(INPUT FOR THIS TASK begins)

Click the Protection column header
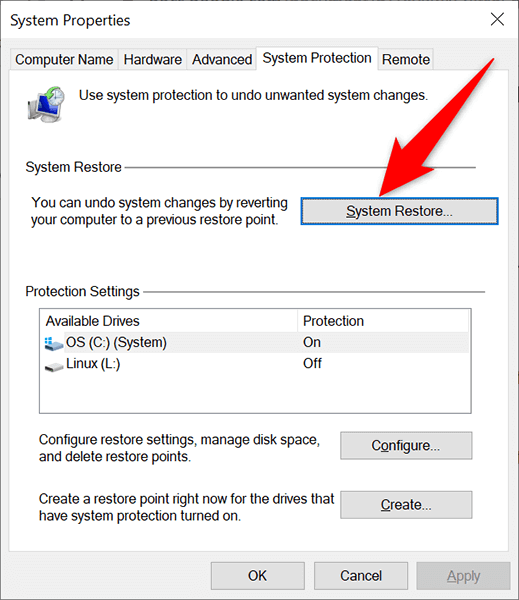This screenshot has height=600, width=519. pyautogui.click(x=383, y=321)

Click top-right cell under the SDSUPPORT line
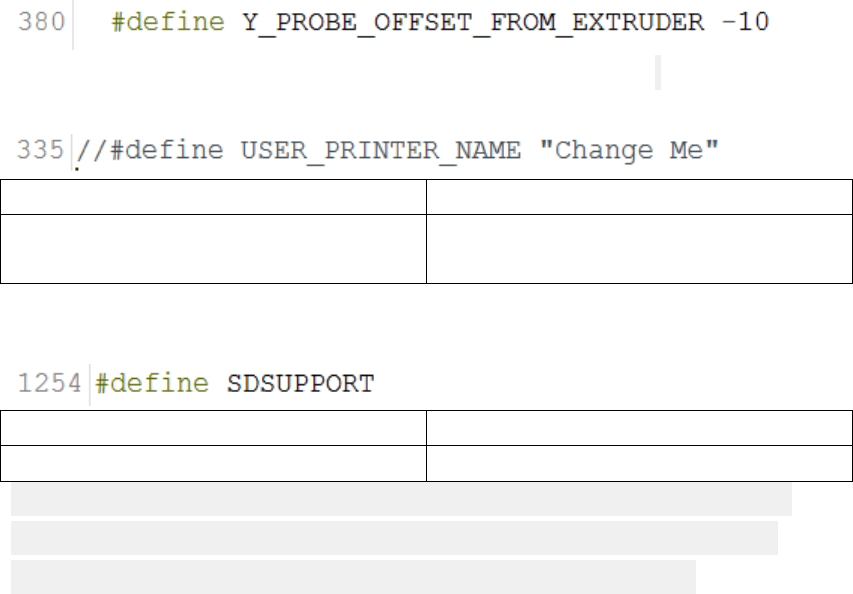click(x=639, y=428)
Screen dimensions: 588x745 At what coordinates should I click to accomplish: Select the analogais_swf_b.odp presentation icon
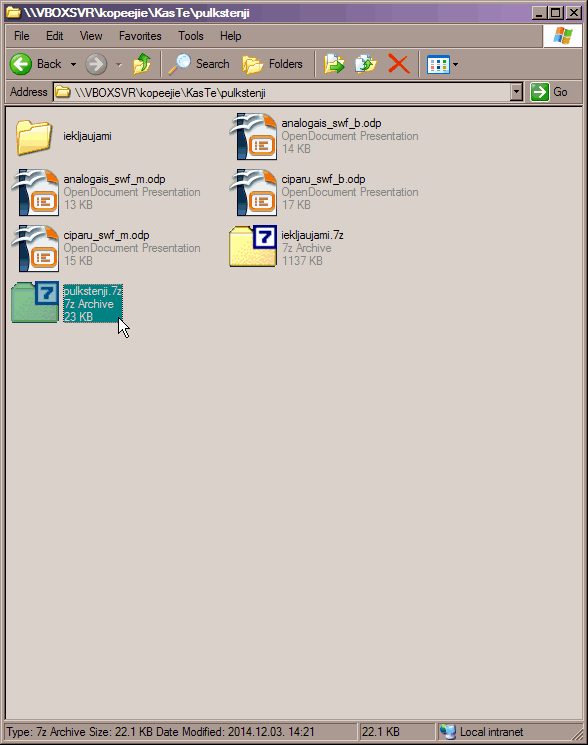coord(253,136)
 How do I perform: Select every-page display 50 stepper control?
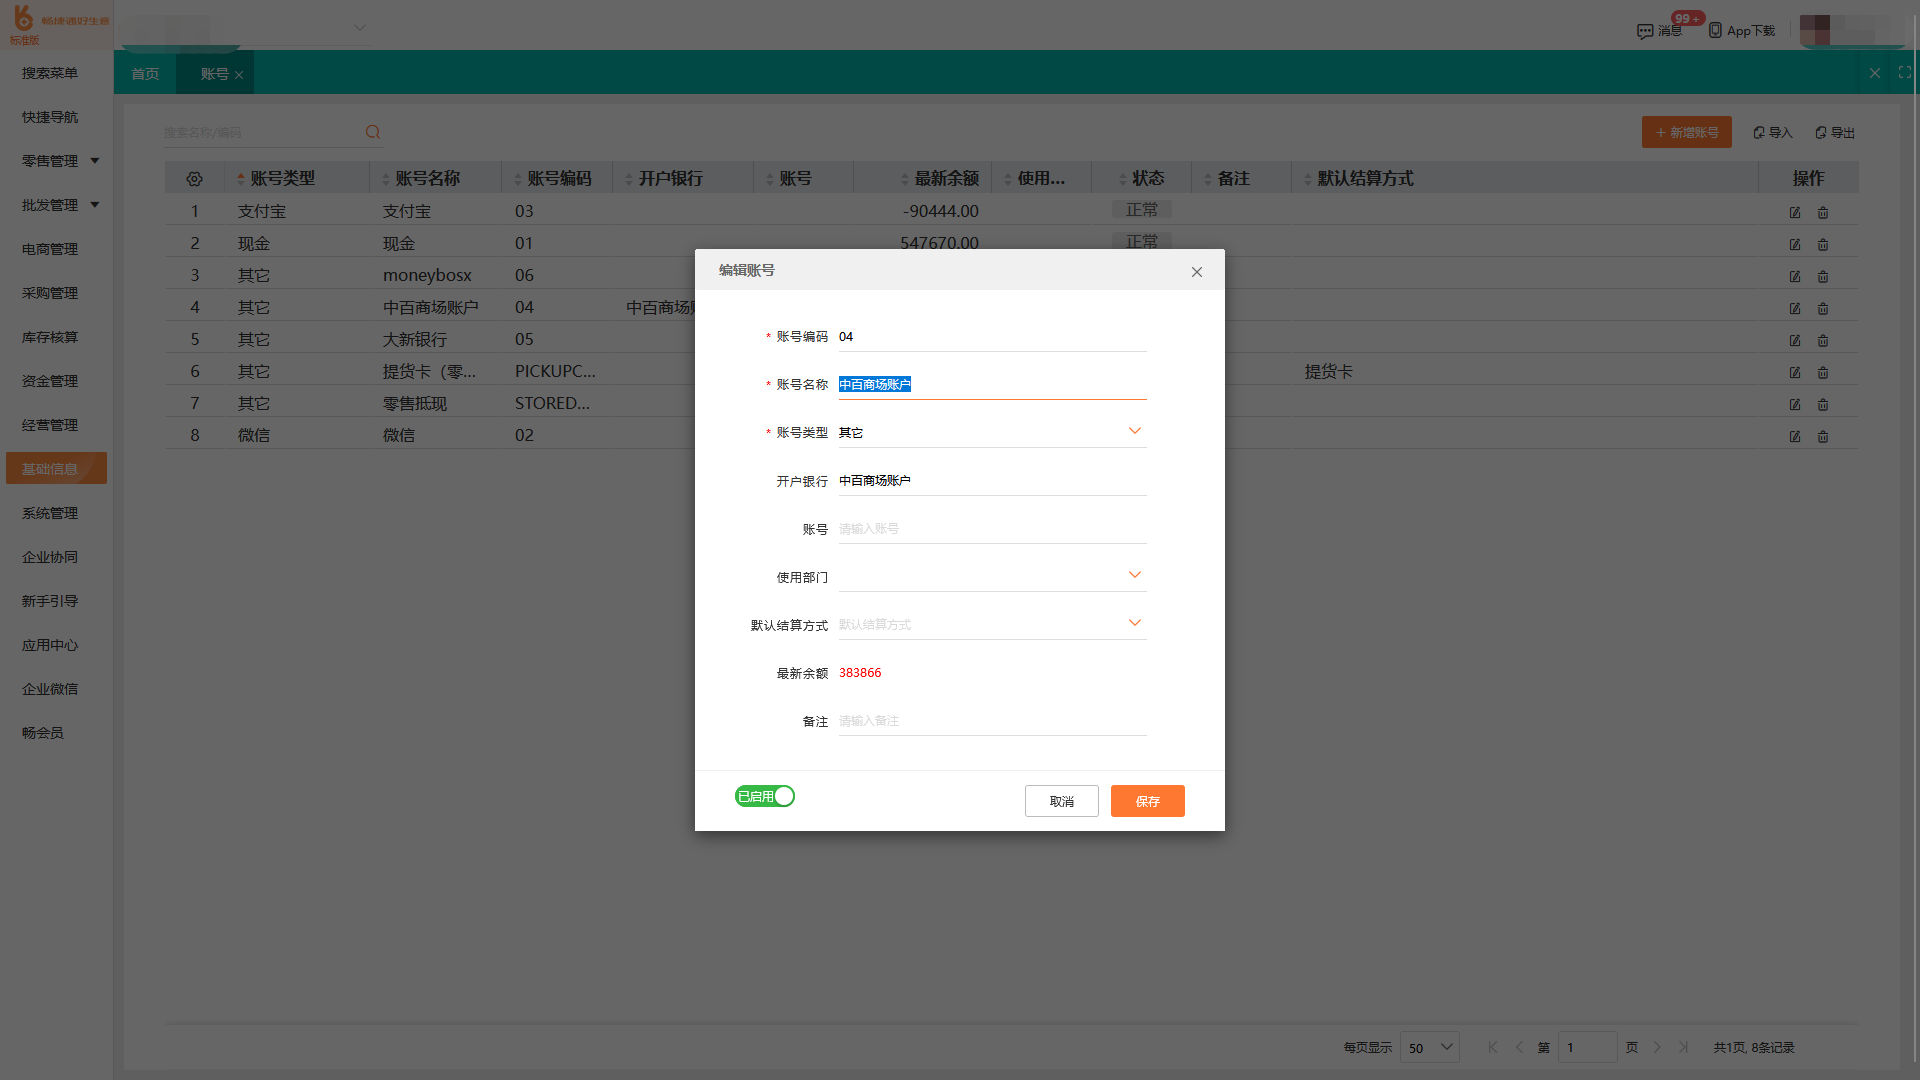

(INPUT FOR THIS TASK ends)

§ **TASK DETAILS**
From the data above, write out everything exactly except the pictures.

§ **OUTPUT OF THE EXERCISE**
Click the Protection column header
This screenshot has height=600, width=519. pyautogui.click(x=383, y=321)

Click top-right cell under the SDSUPPORT line
click(x=639, y=428)
Screen dimensions: 588x745 At what coordinates should I click to accomplish: Select the analogais_swf_b.odp presentation icon
coord(253,136)
 How do I perform: Select every-page display 50 stepper control?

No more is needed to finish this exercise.